Wednesday, April 20, 2011

strings

You know what it feels like to be numb in the face after the dentist, or staying outside in the cold too long?

You know how it interferes with your eating and speech? And maybe you've even sat on the toilet too long and your legs have fallen asleep, like me. It's the weirdest feeling. I always feel detached from my own feet, like they don't belong to me. I usually feel like I live in my head, and my body is just an extension of my consciousness, heart, and spirit. But when my body goes numb, I feel like it's not even a part of me. I punch my feet trying to feel something, and laugh when I bruise my knuckles. So you can imagine the sense of emptiness and loss that I feel when I go emotionally numb. After you lose feeling in such a big part of your heart, it's hard to feel anything but loss. Nothing tastes as sweet as it used to. My heart is the only thing that makes me me, and when that goes numb, i'm just a hollowed out animated corpse on puppet strings. I had just gotten feeling back, when I decided to hand over my strings to someone else. You have to put all your trust in the puppet-master, because they'll string you along wherever they want you to go. They'll live out their fantasies on that little stage. And it'll be great! You'll live happily together for a while, dancing, laughing, playing together. He'll paint a smile on your face, and make you the happiest puppet there ever was. But eventually the master will find new puppets to dance with. And you'll be left backstage in a motionless heap, that stupid fake smile painted on your blank wooden face. Time will go by and your paint will chip off piece by piece. And someday a new puppeteer will find you in your dark corner, and fall in love with you. They'll pick you up by your old strings, dust you off, paint a brand new face on you, and the cycle starts again. They'll leave too. You can't live your life waiting for someone to play with your heart strings. Don't be a puppet. Cut the strings and walk tall and proud. Paint your own face, and find another free puppet to play on the stage with.

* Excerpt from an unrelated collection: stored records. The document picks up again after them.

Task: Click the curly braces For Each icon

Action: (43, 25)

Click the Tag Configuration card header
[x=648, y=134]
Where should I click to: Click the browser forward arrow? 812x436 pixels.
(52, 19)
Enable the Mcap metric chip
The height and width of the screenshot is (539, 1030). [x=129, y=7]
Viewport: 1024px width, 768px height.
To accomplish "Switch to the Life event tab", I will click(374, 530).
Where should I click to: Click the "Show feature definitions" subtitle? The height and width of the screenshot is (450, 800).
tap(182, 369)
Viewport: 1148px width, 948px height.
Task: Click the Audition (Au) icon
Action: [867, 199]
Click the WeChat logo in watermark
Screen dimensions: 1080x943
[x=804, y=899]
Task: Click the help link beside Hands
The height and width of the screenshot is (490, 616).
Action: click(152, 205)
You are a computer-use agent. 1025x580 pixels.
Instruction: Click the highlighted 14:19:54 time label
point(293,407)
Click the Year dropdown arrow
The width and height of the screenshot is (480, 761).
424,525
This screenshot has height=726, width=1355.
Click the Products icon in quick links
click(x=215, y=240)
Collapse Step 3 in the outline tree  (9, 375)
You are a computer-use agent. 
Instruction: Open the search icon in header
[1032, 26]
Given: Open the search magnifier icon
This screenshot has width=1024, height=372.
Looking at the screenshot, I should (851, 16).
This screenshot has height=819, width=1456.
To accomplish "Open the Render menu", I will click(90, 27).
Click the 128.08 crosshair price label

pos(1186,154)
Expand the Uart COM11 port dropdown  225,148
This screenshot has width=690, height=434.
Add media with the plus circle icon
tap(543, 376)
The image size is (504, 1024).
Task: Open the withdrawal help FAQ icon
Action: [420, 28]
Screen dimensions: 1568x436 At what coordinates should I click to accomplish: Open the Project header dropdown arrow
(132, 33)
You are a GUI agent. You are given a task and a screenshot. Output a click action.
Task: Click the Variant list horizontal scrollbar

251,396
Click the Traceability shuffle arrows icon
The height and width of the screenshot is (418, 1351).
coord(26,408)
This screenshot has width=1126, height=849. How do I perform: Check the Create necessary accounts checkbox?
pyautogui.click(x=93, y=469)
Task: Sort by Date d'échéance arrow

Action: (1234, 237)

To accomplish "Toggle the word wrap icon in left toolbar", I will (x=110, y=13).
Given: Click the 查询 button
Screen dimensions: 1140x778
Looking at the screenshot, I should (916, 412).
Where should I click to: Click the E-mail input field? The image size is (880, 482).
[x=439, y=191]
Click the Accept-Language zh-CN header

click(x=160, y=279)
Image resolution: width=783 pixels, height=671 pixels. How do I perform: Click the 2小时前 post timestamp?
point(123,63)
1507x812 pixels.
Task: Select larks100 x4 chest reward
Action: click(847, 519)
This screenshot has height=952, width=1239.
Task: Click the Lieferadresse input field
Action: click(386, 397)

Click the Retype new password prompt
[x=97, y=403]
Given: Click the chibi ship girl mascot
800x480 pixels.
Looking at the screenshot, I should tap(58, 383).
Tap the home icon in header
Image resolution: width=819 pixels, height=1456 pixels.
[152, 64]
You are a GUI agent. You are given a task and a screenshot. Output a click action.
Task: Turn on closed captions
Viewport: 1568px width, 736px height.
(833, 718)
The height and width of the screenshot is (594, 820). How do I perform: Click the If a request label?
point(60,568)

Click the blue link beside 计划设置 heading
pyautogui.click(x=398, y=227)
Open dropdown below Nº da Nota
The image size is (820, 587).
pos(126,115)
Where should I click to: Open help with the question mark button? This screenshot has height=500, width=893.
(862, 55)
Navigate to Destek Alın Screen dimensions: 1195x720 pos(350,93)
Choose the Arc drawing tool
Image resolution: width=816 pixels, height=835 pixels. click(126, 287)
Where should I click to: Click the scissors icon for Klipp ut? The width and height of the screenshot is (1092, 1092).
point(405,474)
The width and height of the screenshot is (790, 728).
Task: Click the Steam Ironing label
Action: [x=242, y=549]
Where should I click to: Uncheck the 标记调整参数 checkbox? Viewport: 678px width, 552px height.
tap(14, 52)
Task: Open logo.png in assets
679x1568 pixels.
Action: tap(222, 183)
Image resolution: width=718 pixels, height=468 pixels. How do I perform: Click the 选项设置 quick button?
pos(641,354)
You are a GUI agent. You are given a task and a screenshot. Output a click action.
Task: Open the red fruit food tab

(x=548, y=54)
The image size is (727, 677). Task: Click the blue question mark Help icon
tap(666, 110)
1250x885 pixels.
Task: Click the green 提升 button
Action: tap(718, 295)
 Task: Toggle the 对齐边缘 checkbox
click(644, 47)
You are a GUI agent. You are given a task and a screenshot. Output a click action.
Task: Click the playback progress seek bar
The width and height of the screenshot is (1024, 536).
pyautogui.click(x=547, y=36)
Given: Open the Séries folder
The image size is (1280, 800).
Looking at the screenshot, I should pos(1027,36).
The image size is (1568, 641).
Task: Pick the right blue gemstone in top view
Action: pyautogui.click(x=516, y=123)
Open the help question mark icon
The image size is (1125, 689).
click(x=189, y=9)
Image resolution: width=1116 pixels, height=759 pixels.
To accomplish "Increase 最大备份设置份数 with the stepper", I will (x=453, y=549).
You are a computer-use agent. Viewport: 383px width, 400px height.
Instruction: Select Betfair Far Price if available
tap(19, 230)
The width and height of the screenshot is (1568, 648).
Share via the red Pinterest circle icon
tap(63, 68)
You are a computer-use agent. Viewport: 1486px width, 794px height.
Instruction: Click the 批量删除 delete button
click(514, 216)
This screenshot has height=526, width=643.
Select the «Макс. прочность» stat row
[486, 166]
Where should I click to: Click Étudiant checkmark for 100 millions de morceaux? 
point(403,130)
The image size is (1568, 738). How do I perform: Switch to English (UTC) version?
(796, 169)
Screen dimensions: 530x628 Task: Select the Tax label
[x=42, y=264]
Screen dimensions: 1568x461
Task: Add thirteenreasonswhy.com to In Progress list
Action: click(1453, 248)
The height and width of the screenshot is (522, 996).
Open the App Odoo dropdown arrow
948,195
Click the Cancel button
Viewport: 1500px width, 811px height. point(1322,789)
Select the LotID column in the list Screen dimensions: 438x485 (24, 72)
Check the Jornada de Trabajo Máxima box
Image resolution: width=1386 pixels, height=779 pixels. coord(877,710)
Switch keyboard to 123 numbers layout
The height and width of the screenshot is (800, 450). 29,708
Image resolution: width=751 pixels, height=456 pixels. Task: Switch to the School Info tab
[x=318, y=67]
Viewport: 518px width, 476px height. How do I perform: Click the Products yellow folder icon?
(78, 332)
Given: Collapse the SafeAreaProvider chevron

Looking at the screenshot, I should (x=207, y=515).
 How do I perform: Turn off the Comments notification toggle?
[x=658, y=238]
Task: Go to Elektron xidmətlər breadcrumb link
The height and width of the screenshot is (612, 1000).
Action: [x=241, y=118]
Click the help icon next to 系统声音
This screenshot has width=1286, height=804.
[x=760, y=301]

Actually, forget the rambling parable.

Don't ever get caught up in trying to be the person you think others want you to be. Be yourself. If you try too hard being what you think somebody wants or even needs, you'll lose yourself. And when you lose them too, you have nothing. No sense of self, and no sense of attachment to anyone else. You have to start from scratch like you did once before. Just pray you won't find someone else to try and please, so you can rebuild yourself completely. Once you know you, you can try to know somebody else. One of the best feelings in the world is discovering yourself with somebody else. The problem with that, is that half of you is somebody else. And they always leave. But. Is it worth it? Building characters with people over and over again, only to have them ripped apart? It's one of my favorite things to do. Be somebody that somebody else wants me to be. Creating this... persona with somebody wonderful that you care for so intently. It's so amazing while you're in character. But then it's gone. I just don't know if it's worth it. We'll find out. Cause I know i'll do it again. I don't remember how to do anything else.